Here's a picture of my crank. It sure looks great and up until about half way through my check it measures out great too.


Here's my NSK Japan 2-3" outside micrometer closed down on a 2" standard and zero'd out. (I kind of collect nsk japan micrometers). It is accurate to .0001" which in technical jargon is commonly called a "ten" which is short for one ten thousands of an inch. The first use of this micrometer is to measure all of the crank journals and crank pins. The crank pins are what the rods connect to. The crank journals are what ride inside of the block. We take two measurements of every journal, 90 degrees apart to check for roundness/out of roundness. Everything checked out round and my pins measured to ******" and my journals to ******".




So far so good. The next thing we need to do is make sure our crank is straight. To do this we install bearings into the odd number cyllinder block for the #1 and #5 journals. I actually don't have the correct bearing installed in the #5 location in the picture. It wouldn't matter for this test but I corrected it anyway because in the next step we will be installing all the bearings.

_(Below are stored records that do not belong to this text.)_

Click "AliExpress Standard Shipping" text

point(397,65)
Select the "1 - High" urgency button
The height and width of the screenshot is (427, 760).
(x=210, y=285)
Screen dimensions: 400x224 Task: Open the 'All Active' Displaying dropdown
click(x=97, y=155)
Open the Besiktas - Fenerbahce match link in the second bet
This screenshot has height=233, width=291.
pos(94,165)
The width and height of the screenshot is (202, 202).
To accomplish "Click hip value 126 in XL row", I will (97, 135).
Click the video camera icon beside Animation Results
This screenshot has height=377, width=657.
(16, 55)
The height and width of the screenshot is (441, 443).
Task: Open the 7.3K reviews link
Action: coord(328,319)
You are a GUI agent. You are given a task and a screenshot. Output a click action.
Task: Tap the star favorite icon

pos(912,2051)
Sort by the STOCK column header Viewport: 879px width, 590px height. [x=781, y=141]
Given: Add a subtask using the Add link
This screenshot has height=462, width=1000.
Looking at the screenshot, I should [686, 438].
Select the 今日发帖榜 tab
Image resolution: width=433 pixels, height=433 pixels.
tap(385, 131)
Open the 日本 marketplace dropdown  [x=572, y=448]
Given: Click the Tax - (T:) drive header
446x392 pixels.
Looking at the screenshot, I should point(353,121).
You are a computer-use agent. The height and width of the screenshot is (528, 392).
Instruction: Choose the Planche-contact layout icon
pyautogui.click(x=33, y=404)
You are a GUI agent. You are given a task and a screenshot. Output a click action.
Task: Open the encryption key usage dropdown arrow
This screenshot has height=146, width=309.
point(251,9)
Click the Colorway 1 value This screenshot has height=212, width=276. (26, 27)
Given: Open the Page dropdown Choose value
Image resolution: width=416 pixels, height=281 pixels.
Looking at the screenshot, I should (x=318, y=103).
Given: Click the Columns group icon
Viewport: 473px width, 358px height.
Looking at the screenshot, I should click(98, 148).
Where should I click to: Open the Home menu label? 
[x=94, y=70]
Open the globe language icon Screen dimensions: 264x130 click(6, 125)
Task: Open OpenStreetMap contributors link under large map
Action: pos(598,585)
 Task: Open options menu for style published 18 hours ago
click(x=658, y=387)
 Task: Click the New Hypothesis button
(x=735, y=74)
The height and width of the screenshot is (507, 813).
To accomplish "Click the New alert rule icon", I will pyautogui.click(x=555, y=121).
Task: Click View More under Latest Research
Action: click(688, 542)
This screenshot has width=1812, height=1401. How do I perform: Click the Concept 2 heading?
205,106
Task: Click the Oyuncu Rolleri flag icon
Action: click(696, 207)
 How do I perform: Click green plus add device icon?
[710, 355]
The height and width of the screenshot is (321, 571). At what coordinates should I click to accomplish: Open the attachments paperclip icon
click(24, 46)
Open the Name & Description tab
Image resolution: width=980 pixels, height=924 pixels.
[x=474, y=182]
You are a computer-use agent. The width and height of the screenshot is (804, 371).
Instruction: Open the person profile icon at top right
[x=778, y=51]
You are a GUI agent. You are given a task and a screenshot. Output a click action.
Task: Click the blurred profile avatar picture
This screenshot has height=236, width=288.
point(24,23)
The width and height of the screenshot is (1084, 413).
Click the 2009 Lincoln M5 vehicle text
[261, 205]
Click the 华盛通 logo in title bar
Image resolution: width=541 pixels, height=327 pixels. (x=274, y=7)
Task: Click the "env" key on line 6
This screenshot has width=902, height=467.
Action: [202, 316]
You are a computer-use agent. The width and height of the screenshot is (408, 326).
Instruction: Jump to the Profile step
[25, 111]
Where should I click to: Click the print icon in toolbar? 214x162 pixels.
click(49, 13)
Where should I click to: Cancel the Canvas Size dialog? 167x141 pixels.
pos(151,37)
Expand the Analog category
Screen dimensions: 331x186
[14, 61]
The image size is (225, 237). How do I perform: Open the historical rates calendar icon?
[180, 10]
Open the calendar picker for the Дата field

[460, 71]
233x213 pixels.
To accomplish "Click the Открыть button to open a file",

We then drop the crank onto those bearings and isntall a dial gage to the block so that we can check for run out. I use the keyway in the crank nose as indicator for how far I have rotated the crank. Rotating the crank 1 full revolution any bend in the crank will show up as run out--the difference between the high and low measurement displayed on the dial gage. The dial gage is zero'd out in the picture but it doesn't have to be. The only thing we are looking for here is a movement in the gage. If there is no bend there is no movement in the gage reading at all. Everything looked good through journal #5 then I found 5 tens run out on journal 6 and 12 tens run out on journal 7. Visually that means on needle moved half a tick mark on that gage on #6 and over 1 tick mark on that gage on #7. That means there is a small bend in the crank between journal 5 and 6. I need to send it back to the machine shop.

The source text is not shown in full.